Opportunities emerge in Med market change

PUBLISHED : Friday, 31 December, 1999, 12:00am
UPDATED : Friday, 31 December, 1999, 12:00am

Mediterranean ports, which had container throughput of more than 19 million teu (20 ft equivalent units) last year, are forecast to exceed 53 million teu by 2015.

A report by British-based Drewry Consultants estimated that public terminals handled 14.7 million teu last year while privately managed terminals handled 15.3 million teu.

The Mediterranean had undergone tremendous change in the past few years and accommodated both small and large container vessels; previously only big vessels were welcome.

Change had not been universal and opportunities existed for further improvements in some ports.

Half of the region's capacity was still in public hands and the potential for privatisation, concessions and management contracts at the ports in Israel, Turkey, Greece, Egypt and Cyprus, among others, was good, the report said.

Recently, the Mediterranean's largest publicly owned and operated terminal, Malta Freeport, had been put up for privatisation.

As the need to deal with ever-larger ships was growing, the 30-odd companies in the terminal business would see consolidation and acquisitions.

Gateway terminals were more profitable than transshipment hubs.

'Developments in the transshipment sector tend to grab the headlines but their high profile hides fiercely competitive handling charges of around US$50 per move,' the report said.

Margins at transshipment hubs were tight and high-volume throughput was necessary for success.

Gateway ports, with less footloose traffic, seemed to be able to generate better margins.

The obvious danger in the transshipment sector was overcapacity.

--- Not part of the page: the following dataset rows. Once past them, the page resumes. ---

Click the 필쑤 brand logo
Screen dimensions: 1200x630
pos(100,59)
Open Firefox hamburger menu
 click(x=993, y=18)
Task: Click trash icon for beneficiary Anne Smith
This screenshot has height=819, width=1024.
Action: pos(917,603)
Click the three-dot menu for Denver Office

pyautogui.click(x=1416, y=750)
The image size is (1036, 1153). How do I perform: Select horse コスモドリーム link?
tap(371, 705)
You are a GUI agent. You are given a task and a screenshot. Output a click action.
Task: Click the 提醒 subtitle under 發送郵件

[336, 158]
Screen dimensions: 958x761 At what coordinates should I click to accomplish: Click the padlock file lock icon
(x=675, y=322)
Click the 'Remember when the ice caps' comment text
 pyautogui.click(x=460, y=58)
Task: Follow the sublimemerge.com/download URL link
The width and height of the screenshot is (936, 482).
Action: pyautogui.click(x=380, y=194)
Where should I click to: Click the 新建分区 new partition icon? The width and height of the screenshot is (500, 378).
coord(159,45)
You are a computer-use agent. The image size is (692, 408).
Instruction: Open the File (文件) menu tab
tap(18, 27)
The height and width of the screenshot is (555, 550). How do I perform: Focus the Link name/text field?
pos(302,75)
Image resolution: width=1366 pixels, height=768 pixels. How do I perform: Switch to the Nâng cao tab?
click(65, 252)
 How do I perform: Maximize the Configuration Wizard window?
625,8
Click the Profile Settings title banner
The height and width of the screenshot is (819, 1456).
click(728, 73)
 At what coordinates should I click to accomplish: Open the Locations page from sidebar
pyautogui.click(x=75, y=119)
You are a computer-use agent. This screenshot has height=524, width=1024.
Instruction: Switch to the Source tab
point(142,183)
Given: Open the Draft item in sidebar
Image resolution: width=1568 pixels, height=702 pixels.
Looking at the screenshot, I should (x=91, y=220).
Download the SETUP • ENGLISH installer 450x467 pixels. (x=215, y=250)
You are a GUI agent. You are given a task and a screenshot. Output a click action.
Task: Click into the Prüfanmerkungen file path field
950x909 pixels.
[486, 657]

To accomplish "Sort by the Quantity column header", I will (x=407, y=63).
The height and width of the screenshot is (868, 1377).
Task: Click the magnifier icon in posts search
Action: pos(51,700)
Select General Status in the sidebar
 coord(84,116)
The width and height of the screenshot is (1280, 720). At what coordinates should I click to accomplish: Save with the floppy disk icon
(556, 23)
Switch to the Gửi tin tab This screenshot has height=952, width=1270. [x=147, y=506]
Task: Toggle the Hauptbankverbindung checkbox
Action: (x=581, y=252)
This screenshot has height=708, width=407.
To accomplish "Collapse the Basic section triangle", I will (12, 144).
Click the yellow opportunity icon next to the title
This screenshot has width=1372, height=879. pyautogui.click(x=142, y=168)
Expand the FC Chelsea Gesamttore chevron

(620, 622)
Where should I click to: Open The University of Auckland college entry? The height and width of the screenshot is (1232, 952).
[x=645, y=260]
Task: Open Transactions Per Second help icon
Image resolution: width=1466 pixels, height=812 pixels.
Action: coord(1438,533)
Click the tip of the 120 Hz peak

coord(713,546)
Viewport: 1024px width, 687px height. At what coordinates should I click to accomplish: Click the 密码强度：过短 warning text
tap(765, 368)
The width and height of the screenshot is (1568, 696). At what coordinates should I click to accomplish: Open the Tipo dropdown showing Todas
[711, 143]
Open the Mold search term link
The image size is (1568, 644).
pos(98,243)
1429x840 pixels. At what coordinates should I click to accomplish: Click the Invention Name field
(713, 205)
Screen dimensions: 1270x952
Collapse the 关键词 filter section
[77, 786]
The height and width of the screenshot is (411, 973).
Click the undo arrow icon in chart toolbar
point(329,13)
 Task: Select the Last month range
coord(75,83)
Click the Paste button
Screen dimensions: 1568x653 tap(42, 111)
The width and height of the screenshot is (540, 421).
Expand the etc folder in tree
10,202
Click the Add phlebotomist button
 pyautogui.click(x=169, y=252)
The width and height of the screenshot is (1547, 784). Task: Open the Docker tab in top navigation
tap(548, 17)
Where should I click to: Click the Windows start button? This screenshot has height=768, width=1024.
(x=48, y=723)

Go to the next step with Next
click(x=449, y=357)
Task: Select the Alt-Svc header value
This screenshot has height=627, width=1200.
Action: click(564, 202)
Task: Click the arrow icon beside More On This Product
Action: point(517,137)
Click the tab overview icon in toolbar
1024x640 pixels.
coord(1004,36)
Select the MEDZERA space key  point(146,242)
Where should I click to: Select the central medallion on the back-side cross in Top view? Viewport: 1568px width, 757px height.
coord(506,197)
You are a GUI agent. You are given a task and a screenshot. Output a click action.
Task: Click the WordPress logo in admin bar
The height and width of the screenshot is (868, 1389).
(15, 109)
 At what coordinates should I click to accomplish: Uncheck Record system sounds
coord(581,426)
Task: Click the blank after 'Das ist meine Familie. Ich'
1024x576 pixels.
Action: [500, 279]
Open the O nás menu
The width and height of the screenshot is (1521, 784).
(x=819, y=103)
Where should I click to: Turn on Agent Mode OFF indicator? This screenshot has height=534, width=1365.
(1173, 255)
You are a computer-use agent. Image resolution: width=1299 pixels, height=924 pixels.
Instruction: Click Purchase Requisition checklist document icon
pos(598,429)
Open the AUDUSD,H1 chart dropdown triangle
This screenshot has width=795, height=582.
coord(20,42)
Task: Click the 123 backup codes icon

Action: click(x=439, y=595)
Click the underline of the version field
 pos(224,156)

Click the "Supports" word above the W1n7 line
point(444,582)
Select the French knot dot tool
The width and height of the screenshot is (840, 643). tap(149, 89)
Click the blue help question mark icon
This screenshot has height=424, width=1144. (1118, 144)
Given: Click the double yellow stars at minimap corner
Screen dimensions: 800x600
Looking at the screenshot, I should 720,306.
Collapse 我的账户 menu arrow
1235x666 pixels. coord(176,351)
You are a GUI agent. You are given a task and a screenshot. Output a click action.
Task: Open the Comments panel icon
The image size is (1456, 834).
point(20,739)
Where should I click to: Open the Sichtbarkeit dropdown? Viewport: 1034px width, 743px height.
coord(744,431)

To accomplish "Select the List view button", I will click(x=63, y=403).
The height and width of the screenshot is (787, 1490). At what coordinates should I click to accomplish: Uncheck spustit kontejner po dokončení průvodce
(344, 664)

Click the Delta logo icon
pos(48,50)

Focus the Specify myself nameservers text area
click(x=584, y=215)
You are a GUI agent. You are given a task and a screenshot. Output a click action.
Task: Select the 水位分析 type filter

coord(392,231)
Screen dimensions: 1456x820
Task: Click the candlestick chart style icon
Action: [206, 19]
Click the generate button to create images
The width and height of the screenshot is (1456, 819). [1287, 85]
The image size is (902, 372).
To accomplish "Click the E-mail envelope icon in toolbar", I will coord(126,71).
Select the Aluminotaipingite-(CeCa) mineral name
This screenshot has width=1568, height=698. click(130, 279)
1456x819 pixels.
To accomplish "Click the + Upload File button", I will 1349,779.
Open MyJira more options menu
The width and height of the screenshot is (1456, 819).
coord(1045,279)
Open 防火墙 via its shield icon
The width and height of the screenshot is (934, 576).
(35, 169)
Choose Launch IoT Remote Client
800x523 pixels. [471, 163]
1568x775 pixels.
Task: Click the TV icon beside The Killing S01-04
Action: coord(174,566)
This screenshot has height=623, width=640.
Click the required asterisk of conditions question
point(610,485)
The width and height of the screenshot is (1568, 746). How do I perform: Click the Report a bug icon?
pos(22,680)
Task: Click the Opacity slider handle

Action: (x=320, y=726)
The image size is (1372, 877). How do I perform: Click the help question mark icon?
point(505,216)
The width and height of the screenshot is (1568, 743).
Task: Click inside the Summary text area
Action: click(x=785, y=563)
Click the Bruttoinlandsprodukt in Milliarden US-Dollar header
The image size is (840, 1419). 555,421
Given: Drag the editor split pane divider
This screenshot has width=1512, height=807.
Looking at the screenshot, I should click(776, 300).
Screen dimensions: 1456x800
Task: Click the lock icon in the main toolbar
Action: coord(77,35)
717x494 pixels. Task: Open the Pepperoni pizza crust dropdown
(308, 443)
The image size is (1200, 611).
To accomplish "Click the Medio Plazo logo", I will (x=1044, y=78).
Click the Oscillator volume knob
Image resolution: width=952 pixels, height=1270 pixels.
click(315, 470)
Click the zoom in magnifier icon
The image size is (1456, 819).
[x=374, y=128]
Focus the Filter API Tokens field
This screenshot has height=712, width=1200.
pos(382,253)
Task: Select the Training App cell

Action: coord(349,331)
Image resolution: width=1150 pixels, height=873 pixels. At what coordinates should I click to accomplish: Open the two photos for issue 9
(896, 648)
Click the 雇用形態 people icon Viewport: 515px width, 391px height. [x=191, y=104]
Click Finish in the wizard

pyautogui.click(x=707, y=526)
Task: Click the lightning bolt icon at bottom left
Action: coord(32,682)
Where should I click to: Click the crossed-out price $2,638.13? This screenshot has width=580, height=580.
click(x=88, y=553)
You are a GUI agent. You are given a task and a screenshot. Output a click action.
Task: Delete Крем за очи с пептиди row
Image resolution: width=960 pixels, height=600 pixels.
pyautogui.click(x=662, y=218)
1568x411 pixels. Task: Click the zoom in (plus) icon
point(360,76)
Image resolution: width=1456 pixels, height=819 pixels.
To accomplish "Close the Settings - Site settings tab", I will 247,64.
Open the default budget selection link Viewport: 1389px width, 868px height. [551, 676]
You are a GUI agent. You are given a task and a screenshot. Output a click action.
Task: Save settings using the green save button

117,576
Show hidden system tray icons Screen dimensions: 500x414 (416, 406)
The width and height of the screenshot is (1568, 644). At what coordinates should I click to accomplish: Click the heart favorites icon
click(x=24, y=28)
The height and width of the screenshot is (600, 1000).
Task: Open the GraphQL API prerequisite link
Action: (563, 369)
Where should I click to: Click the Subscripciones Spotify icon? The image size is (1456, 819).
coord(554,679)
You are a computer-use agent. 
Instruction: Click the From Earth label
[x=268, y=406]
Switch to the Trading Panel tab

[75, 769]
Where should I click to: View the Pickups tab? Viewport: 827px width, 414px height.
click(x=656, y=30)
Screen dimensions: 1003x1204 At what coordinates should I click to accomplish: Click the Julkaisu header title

In the period up to 2005, while use of gateway terminals was expected to rise, use of transshipment terminals was likely to fall because of the 8.6 million teu of new capacity expected to come on stream.

Expansion at Algeciras, Sines, Tanger-Atlantique and Gibraltar would double current capacity.

The report said that while the short term might not look so promising, the transshipment sector would require at least another 13 million teu of additional capacity to meet projected demand while maintaining acceptable levels of service.